First, I looked at the problem: $8 u^{2}-16 u v^{2}+3 u v-6 v^{3}$. It has four parts, which usually means we can use a trick called "grouping."

1. I grouped the first two parts together and the last two parts together:
$(8 u^{2}-16 u v^{2}) + (3 u v-6 v^{3})$

2. Next, I looked at the first group $(8 u^{2}-16 u v^{2})$ and found what they both shared. They both had an '8' and a 'u'. So, I pulled out $8u$:
$8u(u - 2v^2)$

3. Then, I looked at the second group $(3 u v-6 v^{3})$ and did the same thing. They both had a '3' and a 'v'. So, I pulled out $3v$:
$3v(u - 2v^2)$

4. Now, the cool part! Look, both parts have the *exact same* stuff inside the parentheses: $(u - 2v^2)$. It's like they're buddies!

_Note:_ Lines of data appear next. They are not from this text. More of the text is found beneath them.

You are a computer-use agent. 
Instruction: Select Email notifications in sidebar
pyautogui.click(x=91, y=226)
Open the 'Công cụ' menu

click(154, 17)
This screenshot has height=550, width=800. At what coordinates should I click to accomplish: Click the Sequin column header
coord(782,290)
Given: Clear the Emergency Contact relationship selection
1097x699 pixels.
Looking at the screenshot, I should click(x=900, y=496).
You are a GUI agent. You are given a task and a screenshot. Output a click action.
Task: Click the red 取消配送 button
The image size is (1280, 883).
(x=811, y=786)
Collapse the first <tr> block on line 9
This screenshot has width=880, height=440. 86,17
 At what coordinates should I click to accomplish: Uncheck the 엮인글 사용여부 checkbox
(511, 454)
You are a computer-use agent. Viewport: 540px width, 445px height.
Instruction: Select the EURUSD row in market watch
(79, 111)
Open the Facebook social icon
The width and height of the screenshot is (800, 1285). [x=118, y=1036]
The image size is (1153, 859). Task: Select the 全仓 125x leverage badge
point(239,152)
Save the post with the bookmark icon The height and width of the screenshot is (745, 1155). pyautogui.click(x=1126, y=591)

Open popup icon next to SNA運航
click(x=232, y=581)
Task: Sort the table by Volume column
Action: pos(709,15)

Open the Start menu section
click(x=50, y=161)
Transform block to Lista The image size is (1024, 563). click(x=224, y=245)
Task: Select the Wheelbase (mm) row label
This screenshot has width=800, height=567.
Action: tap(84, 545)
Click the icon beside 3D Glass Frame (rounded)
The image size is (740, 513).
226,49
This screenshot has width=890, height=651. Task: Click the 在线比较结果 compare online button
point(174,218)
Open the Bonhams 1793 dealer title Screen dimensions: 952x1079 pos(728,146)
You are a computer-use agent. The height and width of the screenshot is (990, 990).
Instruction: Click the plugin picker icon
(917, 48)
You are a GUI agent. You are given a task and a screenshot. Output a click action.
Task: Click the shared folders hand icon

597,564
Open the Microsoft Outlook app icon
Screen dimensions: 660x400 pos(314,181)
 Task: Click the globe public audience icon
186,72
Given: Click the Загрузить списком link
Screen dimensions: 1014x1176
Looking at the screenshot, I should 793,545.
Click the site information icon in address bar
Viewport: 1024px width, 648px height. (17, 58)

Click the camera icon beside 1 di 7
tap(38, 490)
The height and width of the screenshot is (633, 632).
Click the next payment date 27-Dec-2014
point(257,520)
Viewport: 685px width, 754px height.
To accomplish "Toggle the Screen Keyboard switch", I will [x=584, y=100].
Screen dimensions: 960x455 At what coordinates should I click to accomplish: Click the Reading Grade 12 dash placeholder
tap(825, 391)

5. Since $(u - 2v^2)$ is common to both, I can pull that whole buddy group out! What's left is the $8u$ from the first part and the $3v$ from the second part.
So, it becomes $(u - 2v^2)(8u + 3v)$. And that's it, all factored up!

Alternative answer

Answer:
$$(u - 2v^2)(8u + 3v)$$

Explain
This is a question about factoring polynomials by grouping . The solving step is:

1. **Group the terms:** First, I looked at the problem and saw there were four parts ($8 u^{2}$, $-16 u v^{2}$, $3 u v$, and $-6 v^{3}$). When there are four terms, a smart way to start is to group them into two pairs. I grouped the first two terms together and the last two terms together:
$(8 u^{2}-16 u v^{2}) + (3 u v-6 v^{3})$

2. **Factor out the common part from each group:**
* For the first group, $(8 u^{2}-16 u v^{2})$, I noticed that both $8u^2$ and $-16uv^2$ share an $8$ and a $u$. So, I pulled out $8u$:
$8u(u - 2v^2)$
(Because $8u \times u = 8u^2$ and $8u \times -2v^2 = -16uv^2$)
* For the second group, $(3 u v-6 v^{3})$, I saw that both $3uv$ and $-6v^3$ share a $3$ and a $v$. So, I pulled out $3v$:
$3v(u - 2v^2)$
(Because $3v \times u = 3uv$ and $3v \times -2v^2 = -6v^3$)

3. **Find the common binomial:** Now the whole expression looked like this: $8u(u - 2v^2) + 3v(u - 2v^2)$. Wow! I noticed that the part $(u - 2v^2)$ was exactly the same in both big pieces! That's a great sign that I'm doing it right.

4. **Factor out the common binomial:** Since $(u - 2v^2)$ is common to both $8u$ and $3v$, I can pull that whole common part out. It's like saying "I have (this specific thing) multiplied by $8u$ and also (that same specific thing) multiplied by $3v$." So, in total, I have (this specific thing) multiplied by ($8u + 3v$).
$(u - 2v^2)(8u + 3v)$

And that's it! The expression is completely factored.